3. **Eliminate!** Now I have:
Equation B: $6x + 4y = 12$
Equation C: $6x + 4y = 12$
If I subtract Equation C from Equation B (or B from C, it's the same!):
$(6x + 4y) - (6x + 4y) = 12 - 12$
$0x + 0y = 0$
Which simplifies to $0 = 0$.

4. **What does $0 = 0$ mean?** When you use the elimination method and all the variables disappear, leaving you with a true statement like $0 = 0$, it means that the two original equations are actually the *exact same line*. Think of it like having two different ways to describe the same street. Because they are the same line, there are not just one or two solutions, but *lots and lots* of points that work for both equations! We say there are "infinitely many solutions." Any 'x' and 'y' values that work for one equation will also work for the other.

Alternative answer

Answer: There are infinitely many solutions. Infinitely many solutions Explain
This is a question about <solving a system of two lines using the elimination method>. The solving step is:

First, I need to make sure both equations look nice and tidy, usually with the x-terms first, then y-terms, and then the numbers on the other side.
Our first equation is already tidy:
$3x + 2y = 6$

Our second equation is $4y = 12 - 6x$. I need to move the $6x$ to the left side to make it look like the first one. I can do this by adding $6x$ to both sides:
$6x + 4y = 12$

Now my two equations look like this:
1) $3x + 2y = 6$
2) $6x + 4y = 12$

The idea of the elimination method is to make one of the variables (like 'x' or 'y') disappear when I add or subtract the equations. Let's try to make the 'x' disappear.
I see that the first equation has $3x$ and the second has $6x$. If I multiply the whole first equation by 2, then the $3x$ will become $6x$.
So, let's multiply equation (1) by 2:
$2 \times (3x + 2y) = 2 \times 6$
This gives me:
$6x + 4y = 12$

Wow! Look what happened! The new first equation ($6x + 4y = 12$) is exactly the same as the second equation ($6x + 4y = 12$).
When both equations are exactly the same, it means they represent the same line. If two lines are the same, they touch at every single point! So, there are tons and tons of places where they cross.
This means there are infinitely many solutions. If I tried to subtract them, I would get $0 = 0$, which is always true.

Alternative answer

Answer: Infinitely many solutions Explain
This is a question about solving a system of two lines using the elimination method. It shows what happens when the two lines are actually the same line. The solving step is:

1. **Get the equations ready:** First, I looked at the two equations. One was `3x + 2y = 6` and the other was `4y = 12 - 6x`. The second one looked a bit messy because the 'x' was on the wrong side. So, I moved the 'x' term to be with the 'y' term, just like in the first equation. I added `6x` to both sides of `4y = 12 - 6x`, which made it `6x + 4y = 12`.

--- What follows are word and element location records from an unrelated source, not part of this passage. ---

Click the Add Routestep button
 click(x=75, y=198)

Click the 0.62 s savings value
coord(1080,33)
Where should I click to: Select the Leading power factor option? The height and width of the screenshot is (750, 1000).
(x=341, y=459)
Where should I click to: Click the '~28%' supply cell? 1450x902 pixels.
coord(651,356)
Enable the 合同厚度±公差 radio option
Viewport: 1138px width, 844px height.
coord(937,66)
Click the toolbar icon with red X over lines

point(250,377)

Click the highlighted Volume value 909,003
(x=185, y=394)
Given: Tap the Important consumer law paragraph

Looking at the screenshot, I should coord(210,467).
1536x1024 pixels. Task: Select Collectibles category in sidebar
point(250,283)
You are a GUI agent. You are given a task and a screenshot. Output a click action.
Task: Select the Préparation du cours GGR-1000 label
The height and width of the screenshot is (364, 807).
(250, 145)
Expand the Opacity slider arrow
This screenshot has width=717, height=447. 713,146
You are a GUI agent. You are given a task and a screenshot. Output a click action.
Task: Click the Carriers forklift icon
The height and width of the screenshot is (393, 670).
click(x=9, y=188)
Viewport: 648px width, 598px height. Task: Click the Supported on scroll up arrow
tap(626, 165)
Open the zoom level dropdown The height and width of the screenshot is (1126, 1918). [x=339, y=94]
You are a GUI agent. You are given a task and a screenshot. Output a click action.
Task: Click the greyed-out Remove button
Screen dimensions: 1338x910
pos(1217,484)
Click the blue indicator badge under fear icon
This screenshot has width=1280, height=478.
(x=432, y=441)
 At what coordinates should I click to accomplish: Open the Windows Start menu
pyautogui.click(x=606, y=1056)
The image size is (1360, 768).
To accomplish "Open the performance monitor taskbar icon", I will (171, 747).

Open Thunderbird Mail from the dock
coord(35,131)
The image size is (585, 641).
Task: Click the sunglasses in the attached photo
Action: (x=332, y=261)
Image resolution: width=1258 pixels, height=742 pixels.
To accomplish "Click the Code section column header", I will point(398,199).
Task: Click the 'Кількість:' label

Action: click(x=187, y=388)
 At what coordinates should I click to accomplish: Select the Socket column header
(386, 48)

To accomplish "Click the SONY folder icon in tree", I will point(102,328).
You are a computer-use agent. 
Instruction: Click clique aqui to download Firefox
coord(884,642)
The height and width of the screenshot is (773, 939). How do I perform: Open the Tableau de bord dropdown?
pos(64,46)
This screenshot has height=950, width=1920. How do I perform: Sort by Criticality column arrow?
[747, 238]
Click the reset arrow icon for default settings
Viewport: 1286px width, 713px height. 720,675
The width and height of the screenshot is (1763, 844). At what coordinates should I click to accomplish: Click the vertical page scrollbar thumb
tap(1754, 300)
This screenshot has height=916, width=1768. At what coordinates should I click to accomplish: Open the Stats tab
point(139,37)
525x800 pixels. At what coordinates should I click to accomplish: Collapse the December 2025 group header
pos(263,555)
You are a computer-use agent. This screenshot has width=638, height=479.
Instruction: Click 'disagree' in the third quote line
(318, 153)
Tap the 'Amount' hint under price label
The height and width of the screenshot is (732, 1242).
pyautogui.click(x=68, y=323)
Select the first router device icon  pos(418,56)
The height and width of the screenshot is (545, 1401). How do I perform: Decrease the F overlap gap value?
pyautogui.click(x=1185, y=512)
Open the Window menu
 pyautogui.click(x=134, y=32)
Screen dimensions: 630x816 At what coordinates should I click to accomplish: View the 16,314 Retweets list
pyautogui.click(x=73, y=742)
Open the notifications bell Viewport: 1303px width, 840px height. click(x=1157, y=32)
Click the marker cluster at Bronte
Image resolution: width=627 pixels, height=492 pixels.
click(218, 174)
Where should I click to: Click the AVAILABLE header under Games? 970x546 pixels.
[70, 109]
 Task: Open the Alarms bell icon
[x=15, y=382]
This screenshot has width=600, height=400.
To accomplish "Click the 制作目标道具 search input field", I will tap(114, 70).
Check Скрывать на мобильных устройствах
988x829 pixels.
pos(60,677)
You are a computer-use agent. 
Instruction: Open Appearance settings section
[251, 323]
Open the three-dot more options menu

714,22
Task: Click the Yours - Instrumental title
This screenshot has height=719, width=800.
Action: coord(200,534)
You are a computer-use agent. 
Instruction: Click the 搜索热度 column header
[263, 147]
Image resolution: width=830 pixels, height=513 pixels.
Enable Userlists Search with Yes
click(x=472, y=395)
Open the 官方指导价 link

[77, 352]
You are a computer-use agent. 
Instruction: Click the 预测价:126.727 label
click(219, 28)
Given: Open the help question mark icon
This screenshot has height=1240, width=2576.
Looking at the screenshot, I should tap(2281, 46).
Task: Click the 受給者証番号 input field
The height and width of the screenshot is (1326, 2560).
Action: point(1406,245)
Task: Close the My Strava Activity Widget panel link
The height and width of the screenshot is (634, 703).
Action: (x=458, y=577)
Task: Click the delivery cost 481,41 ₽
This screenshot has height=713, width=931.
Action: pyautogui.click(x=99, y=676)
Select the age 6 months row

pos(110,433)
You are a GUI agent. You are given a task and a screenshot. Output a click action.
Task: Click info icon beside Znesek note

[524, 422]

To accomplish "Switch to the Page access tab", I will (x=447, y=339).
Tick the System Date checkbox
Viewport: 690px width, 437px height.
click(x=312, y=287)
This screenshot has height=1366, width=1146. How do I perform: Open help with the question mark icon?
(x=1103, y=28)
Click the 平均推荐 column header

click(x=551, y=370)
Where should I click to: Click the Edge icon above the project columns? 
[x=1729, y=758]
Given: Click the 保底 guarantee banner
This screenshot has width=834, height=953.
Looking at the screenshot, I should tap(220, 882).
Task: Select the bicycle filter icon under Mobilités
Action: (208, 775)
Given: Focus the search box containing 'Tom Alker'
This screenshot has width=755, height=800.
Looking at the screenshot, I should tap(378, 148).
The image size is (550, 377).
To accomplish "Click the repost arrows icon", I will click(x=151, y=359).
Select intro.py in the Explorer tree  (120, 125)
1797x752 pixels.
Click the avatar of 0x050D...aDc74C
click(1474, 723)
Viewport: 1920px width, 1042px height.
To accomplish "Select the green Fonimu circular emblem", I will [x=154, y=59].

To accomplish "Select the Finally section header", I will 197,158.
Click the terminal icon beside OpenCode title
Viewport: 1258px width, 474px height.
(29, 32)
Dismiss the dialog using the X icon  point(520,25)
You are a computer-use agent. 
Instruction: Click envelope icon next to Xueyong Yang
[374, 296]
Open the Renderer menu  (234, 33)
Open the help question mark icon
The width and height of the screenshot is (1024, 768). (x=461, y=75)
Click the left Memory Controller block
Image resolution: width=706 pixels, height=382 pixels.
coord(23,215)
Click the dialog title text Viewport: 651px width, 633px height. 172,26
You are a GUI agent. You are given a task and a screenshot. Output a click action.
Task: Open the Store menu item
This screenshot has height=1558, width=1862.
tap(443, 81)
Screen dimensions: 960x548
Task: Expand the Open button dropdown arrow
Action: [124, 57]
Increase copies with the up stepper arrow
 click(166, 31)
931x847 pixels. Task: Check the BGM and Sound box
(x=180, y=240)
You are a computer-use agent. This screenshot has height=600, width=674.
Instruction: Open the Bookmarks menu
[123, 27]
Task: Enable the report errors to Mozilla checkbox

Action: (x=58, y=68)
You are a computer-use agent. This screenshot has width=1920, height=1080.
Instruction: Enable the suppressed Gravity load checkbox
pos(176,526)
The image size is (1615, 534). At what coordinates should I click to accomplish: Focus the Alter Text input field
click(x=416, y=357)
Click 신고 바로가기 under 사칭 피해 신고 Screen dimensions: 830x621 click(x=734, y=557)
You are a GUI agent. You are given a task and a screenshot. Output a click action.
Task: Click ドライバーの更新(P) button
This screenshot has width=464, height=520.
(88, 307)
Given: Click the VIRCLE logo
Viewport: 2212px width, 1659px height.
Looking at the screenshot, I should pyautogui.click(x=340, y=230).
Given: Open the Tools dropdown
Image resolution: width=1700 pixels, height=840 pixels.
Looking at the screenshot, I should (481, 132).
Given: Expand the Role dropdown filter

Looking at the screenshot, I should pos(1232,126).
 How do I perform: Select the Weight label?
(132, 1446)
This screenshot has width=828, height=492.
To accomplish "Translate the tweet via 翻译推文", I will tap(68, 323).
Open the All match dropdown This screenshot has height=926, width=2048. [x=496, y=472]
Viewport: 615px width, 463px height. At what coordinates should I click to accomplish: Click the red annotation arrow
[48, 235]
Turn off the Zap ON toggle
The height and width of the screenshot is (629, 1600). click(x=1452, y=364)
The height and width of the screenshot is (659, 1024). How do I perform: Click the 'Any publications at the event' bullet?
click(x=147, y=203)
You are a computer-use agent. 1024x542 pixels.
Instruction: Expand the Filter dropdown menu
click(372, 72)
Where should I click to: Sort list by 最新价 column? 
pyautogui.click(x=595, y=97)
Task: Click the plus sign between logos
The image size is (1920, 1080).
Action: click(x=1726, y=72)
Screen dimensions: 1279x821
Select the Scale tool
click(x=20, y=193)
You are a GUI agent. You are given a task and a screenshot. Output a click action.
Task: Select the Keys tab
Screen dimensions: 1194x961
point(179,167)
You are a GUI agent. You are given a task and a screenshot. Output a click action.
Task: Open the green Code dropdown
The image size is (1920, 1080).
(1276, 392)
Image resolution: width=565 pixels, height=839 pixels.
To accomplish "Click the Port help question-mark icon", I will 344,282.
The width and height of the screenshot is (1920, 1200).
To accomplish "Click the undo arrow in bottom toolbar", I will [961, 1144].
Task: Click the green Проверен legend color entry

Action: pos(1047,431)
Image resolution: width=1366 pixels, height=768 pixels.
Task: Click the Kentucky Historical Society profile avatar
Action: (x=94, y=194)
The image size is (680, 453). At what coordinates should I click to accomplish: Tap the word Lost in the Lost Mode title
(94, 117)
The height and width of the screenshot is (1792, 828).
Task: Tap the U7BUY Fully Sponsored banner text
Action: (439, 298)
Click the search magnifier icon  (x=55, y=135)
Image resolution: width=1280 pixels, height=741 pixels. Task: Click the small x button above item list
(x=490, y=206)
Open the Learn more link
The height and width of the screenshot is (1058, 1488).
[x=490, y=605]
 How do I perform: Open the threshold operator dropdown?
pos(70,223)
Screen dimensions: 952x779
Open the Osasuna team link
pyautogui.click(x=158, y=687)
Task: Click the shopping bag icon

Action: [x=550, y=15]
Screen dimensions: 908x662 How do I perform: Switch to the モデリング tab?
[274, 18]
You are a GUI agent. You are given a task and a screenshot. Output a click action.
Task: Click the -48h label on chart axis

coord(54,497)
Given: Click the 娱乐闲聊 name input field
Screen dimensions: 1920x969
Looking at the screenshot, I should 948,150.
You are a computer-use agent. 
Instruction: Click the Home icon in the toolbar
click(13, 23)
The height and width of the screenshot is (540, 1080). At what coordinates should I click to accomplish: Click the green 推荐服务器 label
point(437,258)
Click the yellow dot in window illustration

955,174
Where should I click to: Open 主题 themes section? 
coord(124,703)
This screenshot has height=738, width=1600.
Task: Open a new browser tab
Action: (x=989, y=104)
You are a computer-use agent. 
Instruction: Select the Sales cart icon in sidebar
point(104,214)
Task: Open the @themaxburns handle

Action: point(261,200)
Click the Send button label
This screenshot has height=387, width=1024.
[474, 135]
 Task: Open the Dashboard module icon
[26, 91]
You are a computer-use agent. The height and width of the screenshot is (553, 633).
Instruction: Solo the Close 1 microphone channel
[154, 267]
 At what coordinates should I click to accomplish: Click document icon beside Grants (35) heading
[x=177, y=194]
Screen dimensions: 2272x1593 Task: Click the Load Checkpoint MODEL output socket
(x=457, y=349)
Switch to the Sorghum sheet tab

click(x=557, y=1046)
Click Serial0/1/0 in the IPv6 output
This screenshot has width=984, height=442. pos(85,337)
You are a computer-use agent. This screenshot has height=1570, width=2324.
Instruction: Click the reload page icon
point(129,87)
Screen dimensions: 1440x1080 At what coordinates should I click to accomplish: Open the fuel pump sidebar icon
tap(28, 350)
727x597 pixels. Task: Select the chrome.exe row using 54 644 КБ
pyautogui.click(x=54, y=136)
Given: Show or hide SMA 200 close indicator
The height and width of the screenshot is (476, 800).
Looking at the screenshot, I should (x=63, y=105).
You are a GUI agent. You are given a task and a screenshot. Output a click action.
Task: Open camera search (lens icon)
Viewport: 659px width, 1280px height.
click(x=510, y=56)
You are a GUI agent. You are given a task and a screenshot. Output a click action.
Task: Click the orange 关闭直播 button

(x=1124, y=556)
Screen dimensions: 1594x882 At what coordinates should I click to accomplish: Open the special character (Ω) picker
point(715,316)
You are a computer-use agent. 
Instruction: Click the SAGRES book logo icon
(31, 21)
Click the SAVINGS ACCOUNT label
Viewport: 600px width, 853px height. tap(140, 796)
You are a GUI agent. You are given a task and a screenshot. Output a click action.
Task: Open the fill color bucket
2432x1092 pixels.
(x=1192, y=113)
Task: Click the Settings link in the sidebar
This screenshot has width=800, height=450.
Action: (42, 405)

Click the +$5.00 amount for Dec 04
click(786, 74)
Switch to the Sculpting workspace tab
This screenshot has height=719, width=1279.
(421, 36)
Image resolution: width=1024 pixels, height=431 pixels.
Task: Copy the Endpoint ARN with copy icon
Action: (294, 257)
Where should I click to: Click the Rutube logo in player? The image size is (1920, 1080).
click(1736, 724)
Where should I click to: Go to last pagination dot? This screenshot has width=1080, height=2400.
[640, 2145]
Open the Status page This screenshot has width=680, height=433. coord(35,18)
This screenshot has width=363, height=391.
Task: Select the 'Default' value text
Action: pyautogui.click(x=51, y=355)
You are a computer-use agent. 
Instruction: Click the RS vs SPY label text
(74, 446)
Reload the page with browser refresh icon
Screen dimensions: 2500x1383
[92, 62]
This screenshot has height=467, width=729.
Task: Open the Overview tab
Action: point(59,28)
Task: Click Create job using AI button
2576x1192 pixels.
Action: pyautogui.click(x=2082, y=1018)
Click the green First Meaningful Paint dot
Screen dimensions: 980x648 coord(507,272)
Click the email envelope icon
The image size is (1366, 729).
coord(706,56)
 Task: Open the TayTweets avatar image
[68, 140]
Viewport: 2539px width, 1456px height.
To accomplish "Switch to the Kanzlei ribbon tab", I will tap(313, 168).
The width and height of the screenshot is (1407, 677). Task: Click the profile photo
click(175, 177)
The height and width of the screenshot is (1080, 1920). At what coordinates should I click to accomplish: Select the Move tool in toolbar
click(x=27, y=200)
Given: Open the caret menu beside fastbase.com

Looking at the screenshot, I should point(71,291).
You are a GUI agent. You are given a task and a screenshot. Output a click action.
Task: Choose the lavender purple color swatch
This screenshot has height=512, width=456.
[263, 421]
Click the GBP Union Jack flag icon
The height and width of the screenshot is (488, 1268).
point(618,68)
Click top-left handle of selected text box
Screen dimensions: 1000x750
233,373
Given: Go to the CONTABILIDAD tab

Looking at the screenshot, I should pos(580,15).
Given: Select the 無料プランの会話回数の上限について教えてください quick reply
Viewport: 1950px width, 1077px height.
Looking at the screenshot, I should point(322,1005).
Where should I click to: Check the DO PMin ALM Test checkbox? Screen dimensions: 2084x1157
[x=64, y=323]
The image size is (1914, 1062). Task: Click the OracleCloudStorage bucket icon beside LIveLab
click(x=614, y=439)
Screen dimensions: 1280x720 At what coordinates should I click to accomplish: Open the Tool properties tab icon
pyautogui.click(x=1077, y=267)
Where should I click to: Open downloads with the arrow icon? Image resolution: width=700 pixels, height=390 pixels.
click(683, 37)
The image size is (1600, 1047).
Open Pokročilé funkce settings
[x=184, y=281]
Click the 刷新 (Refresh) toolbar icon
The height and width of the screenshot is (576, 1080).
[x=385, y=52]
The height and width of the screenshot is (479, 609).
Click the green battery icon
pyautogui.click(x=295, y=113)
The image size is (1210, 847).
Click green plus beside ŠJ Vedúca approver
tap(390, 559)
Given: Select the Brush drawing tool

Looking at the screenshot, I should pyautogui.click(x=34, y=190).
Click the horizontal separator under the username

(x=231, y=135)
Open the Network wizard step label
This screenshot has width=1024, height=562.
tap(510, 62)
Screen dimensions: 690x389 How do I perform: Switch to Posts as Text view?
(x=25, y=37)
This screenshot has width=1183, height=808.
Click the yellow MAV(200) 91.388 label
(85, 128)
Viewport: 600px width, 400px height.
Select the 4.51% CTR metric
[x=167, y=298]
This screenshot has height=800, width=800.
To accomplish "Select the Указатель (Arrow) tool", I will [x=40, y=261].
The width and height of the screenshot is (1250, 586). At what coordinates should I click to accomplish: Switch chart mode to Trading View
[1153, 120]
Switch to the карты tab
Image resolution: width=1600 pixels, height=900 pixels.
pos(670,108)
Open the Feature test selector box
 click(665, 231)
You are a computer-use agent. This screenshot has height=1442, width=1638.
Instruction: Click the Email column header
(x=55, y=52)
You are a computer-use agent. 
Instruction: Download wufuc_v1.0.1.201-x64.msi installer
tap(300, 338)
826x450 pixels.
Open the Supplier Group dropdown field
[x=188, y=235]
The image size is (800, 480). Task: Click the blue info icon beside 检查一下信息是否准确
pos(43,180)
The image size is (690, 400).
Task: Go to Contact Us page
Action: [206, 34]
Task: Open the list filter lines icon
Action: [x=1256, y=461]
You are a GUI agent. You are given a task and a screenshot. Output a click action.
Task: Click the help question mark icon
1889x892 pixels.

2. **Line them up for elimination:** Now I had:
Equation 1: `3x + 2y = 6`
Equation 2: `6x + 4y = 12`

My goal with elimination is to make either the 'x' numbers or the 'y' numbers the same (or opposite) so they cancel out when I add or subtract the equations. I noticed that if I multiply everything in Equation 1 by 2, the `3x` would become `6x` and the `2y` would become `4y`.

3. **Multiply to match:** So, I multiplied every part of Equation 1 by 2:
`2 * (3x + 2y) = 2 * 6`
This gave me `6x + 4y = 12`.

4. **Look what happened!** Now, both equations became exactly the same:
New Equation 1: `6x + 4y = 12`
Equation 2: `6x + 4y = 12`

5. **Try to eliminate:** When I tried to subtract one equation from the other (like `(6x + 4y) - (6x + 4y)` on one side and `12 - 12` on the other), I got `0 = 0`.

6. **What `0 = 0` means:** When you get `0 = 0` (or any true statement like `5 = 5`) after trying to eliminate, it means the two original equations are actually describing the *exact same line*! If they're the same line, then every single point on that line is a solution for both equations. That means there are *infinitely many solutions*. It's like asking for the intersection of a line with itself – every point is an intersection!